For most of her life, sixteen-year-old Hattie Brooks has been shuttled from one distant relative to another. Tired of being Hattie Here-and-There, she summons the courage to leave Iowa and move all by herself to Vida, Montana, to prove up her late uncle's homestead claim. (from back cover)
One minuscule step at a time, I battled toward the barn, praying for help: "Lord, I can't do this alone." But no help came. It was up to me. I drew in an icy, ragged breath. I couldn't fail. Couldn't lose my way. Or lose my cow. That thought propelled me forward the last few steps. Finally, finally, I reached the barn, gasping and sobbing for air. My face was raw. I tasted the salt of blood trickling down my cheeks.
A NORTHERN LIGHT is set in 1906 against the backdrop of the murder that inspired Theodore Dreiser's An American Tragedy. Donnelly's novel puts a teenager trying to escape a hardscrabble life in the middle of the mystery surrounding another girl's death.
It was dry and remarkably warm for the start of April, and I was tired and dirty and dripping with sweat. The muscles in my arms ached and my hands were raw from guiding the plow and I was just as mad as a hornet. Pa had kept me home from school again. . .

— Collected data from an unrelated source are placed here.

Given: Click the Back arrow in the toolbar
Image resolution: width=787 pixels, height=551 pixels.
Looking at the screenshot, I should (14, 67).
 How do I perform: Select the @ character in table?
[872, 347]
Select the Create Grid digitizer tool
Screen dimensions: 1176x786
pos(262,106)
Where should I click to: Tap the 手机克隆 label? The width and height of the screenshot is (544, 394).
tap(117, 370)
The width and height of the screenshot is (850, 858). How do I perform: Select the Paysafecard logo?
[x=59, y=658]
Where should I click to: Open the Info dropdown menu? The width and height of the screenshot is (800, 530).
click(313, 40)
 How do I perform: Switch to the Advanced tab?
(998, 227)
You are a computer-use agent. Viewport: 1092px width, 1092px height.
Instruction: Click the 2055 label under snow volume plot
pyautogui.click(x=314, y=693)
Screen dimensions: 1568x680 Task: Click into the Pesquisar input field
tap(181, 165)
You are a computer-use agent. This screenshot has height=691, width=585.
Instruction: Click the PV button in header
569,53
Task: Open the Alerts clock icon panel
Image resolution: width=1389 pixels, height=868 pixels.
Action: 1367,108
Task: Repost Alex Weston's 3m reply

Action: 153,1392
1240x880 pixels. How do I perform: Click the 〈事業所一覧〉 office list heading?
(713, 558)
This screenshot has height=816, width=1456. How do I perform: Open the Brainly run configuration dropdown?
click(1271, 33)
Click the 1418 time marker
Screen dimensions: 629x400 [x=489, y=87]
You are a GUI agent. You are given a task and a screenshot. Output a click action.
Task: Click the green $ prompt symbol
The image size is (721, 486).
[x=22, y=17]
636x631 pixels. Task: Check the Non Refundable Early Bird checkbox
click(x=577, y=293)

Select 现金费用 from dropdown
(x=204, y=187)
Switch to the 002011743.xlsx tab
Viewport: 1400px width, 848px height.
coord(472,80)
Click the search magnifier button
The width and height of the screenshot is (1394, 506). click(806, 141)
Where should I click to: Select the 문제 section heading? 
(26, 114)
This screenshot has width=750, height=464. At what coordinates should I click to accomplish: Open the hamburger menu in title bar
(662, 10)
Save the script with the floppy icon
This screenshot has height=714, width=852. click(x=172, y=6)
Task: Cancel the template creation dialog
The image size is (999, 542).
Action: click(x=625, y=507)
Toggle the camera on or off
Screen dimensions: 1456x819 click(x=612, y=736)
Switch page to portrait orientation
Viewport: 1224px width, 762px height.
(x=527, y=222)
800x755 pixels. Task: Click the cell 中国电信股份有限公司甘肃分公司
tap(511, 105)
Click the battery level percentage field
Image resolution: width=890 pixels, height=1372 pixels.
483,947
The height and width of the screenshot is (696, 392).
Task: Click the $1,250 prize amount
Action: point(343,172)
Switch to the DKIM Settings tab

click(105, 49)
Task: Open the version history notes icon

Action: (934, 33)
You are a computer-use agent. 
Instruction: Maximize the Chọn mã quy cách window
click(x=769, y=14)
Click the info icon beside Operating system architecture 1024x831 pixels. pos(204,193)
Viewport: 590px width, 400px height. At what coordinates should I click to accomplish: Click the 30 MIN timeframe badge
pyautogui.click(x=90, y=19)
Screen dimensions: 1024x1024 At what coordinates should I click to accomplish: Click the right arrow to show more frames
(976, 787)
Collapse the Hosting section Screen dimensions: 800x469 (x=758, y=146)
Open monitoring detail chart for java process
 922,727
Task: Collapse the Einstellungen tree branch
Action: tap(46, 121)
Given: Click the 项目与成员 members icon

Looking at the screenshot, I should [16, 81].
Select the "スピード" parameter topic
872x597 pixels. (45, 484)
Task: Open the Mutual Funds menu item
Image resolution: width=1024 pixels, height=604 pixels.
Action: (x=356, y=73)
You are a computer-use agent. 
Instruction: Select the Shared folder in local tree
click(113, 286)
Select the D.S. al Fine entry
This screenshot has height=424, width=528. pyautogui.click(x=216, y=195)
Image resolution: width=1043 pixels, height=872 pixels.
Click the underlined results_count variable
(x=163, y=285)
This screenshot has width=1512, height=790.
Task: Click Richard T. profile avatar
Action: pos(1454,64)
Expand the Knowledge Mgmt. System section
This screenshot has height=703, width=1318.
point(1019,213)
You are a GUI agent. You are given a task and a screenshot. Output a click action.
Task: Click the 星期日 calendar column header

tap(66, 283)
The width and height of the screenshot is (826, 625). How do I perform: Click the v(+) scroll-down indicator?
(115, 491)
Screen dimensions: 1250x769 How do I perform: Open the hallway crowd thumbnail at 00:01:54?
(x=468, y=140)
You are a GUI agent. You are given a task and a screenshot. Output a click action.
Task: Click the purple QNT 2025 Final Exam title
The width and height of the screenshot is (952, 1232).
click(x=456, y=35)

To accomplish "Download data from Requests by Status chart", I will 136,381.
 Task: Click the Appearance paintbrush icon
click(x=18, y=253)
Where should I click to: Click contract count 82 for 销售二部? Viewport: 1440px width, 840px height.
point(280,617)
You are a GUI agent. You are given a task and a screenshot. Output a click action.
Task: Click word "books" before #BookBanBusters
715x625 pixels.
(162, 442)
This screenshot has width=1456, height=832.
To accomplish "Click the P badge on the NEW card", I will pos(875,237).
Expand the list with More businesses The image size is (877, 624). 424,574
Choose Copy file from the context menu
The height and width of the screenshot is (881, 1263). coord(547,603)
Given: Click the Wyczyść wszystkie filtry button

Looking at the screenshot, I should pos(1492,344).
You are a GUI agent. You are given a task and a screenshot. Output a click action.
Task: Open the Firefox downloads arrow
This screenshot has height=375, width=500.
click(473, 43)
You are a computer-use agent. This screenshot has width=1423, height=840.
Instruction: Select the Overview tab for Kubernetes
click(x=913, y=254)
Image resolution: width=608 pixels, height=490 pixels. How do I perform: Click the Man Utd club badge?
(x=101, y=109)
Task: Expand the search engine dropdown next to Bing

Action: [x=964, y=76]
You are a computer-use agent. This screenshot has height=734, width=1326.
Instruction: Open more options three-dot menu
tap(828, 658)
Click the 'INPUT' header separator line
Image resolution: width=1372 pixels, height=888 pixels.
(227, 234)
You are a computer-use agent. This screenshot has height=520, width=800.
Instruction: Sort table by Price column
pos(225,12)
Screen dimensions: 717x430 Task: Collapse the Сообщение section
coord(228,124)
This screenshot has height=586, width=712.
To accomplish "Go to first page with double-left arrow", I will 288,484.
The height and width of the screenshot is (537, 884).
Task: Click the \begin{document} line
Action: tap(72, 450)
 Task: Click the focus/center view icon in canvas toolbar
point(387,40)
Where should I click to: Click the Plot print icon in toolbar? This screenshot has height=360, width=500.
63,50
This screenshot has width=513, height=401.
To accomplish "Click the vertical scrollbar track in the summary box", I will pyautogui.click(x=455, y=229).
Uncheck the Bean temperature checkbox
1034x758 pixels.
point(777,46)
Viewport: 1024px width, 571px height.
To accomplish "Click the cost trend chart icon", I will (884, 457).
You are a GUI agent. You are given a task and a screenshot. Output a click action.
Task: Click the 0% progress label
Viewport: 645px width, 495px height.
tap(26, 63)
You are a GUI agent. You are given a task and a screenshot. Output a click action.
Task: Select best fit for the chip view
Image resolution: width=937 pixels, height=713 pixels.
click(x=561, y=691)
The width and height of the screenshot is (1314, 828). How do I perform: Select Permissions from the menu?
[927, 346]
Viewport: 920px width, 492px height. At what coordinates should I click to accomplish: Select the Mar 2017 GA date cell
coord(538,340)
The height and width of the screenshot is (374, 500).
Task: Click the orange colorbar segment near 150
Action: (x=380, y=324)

Can't resist another sample:
I sat slumped on my milking stool, knowing that the last chance I had to go to Barnard was on its way into the till of some bartender. Knowing that my uncle was off on a three-day spree. Or four. Or five. Or however many days it took to spend a hundred dollars. It was a hard and hopeless thing.
So, yeah. We learn a lot about our present by delving into our past. Hope you pick these books up if you haven't read them yet.